§ **Requirement**
Copy out all of the data below word for word, keeping every line unchanged.

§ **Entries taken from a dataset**
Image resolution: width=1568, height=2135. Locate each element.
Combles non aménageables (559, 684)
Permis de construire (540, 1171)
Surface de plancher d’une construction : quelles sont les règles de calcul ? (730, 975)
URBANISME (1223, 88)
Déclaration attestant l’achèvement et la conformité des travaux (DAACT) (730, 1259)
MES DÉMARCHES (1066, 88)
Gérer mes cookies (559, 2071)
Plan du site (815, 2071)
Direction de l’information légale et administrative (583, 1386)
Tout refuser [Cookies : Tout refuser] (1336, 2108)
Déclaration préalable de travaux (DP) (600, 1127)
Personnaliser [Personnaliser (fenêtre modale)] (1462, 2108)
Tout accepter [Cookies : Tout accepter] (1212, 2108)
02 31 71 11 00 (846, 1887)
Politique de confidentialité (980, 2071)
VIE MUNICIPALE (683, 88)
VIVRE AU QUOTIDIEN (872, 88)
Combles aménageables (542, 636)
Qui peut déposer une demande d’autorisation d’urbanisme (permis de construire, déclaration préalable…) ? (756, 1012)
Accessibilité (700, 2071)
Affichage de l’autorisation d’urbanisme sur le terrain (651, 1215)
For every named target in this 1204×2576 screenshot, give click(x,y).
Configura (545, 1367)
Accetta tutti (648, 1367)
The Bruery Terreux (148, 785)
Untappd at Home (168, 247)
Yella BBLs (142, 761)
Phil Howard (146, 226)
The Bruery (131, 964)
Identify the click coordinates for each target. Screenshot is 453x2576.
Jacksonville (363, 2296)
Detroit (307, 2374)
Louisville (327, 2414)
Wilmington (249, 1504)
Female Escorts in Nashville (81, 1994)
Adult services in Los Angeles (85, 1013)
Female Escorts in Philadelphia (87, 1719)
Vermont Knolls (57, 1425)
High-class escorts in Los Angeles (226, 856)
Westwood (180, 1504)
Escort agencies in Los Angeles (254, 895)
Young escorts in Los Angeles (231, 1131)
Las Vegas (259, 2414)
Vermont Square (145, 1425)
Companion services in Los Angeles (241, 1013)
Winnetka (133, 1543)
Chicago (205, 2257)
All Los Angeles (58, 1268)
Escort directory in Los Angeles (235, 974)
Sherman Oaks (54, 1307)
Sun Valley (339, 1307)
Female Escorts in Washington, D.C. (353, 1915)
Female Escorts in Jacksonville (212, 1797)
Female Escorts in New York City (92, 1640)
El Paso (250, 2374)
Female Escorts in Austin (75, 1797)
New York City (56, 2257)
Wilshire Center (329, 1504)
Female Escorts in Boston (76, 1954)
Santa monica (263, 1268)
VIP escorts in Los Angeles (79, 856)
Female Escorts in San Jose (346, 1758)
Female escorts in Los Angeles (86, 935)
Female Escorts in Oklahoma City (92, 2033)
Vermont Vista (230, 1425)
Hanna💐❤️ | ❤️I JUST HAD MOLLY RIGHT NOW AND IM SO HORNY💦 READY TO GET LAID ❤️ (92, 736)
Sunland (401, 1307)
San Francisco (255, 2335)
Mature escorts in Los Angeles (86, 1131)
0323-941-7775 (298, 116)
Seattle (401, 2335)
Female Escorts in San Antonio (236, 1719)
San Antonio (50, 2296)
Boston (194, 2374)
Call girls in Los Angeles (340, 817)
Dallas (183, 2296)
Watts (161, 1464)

§ **Result of this exercise**
Image resolution: width=1568, height=2135. Locate each element.
Combles non aménageables (559, 684)
Permis de construire (540, 1171)
Surface de plancher d’une construction : quelles sont les règles de calcul ? (730, 975)
URBANISME (1223, 88)
Déclaration attestant l’achèvement et la conformité des travaux (DAACT) (730, 1259)
MES DÉMARCHES (1066, 88)
Gérer mes cookies (559, 2071)
Plan du site (815, 2071)
Direction de l’information légale et administrative (583, 1386)
Tout refuser [Cookies : Tout refuser] (1336, 2108)
Déclaration préalable de travaux (DP) (600, 1127)
Personnaliser [Personnaliser (fenêtre modale)] (1462, 2108)
Tout accepter [Cookies : Tout accepter] (1212, 2108)
02 31 71 11 00 (846, 1887)
Politique de confidentialité (980, 2071)
VIE MUNICIPALE (683, 88)
VIVRE AU QUOTIDIEN (872, 88)
Combles aménageables (542, 636)
Qui peut déposer une demande d’autorisation d’urbanisme (permis de construire, déclaration préalable…) ? (756, 1012)
Accessibilité (700, 2071)
Affichage de l’autorisation d’urbanisme sur le terrain (651, 1215)
For every named target in this 1204×2576 screenshot, give click(x,y).
Configura (545, 1367)
Accetta tutti (648, 1367)
The Bruery Terreux (148, 785)
Untappd at Home (168, 247)
Yella BBLs (142, 761)
Phil Howard (146, 226)
The Bruery (131, 964)
Identify the click coordinates for each target. Screenshot is 453x2576.
Jacksonville (363, 2296)
Detroit (307, 2374)
Louisville (327, 2414)
Wilmington (249, 1504)
Female Escorts in Nashville (81, 1994)
Adult services in Los Angeles (85, 1013)
Female Escorts in Philadelphia (87, 1719)
Vermont Knolls (57, 1425)
High-class escorts in Los Angeles (226, 856)
Westwood (180, 1504)
Escort agencies in Los Angeles (254, 895)
Young escorts in Los Angeles (231, 1131)
Las Vegas (259, 2414)
Vermont Square (145, 1425)
Companion services in Los Angeles (241, 1013)
Winnetka (133, 1543)
Chicago (205, 2257)
All Los Angeles (58, 1268)
Escort directory in Los Angeles (235, 974)
Sherman Oaks (54, 1307)
Sun Valley (339, 1307)
Female Escorts in Washington, D.C. (353, 1915)
Female Escorts in Jacksonville (212, 1797)
Female Escorts in New York City (92, 1640)
El Paso (250, 2374)
Female Escorts in Austin (75, 1797)
New York City (56, 2257)
Wilshire Center (329, 1504)
Female Escorts in Boston (76, 1954)
Santa monica (263, 1268)
VIP escorts in Los Angeles (79, 856)
Female Escorts in San Jose (346, 1758)
Female escorts in Los Angeles (86, 935)
Female Escorts in Oklahoma City (92, 2033)
Vermont Vista (230, 1425)
Hanna💐❤️ | ❤️I JUST HAD MOLLY RIGHT NOW AND IM SO HORNY💦 READY TO GET LAID ❤️ (92, 736)
Sunland (401, 1307)
San Francisco (255, 2335)
Mature escorts in Los Angeles (86, 1131)
0323-941-7775 (298, 116)
Seattle (401, 2335)
Female Escorts in San Antonio (236, 1719)
San Antonio (50, 2296)
Boston (194, 2374)
Call girls in Los Angeles (340, 817)
Dallas (183, 2296)
Watts (161, 1464)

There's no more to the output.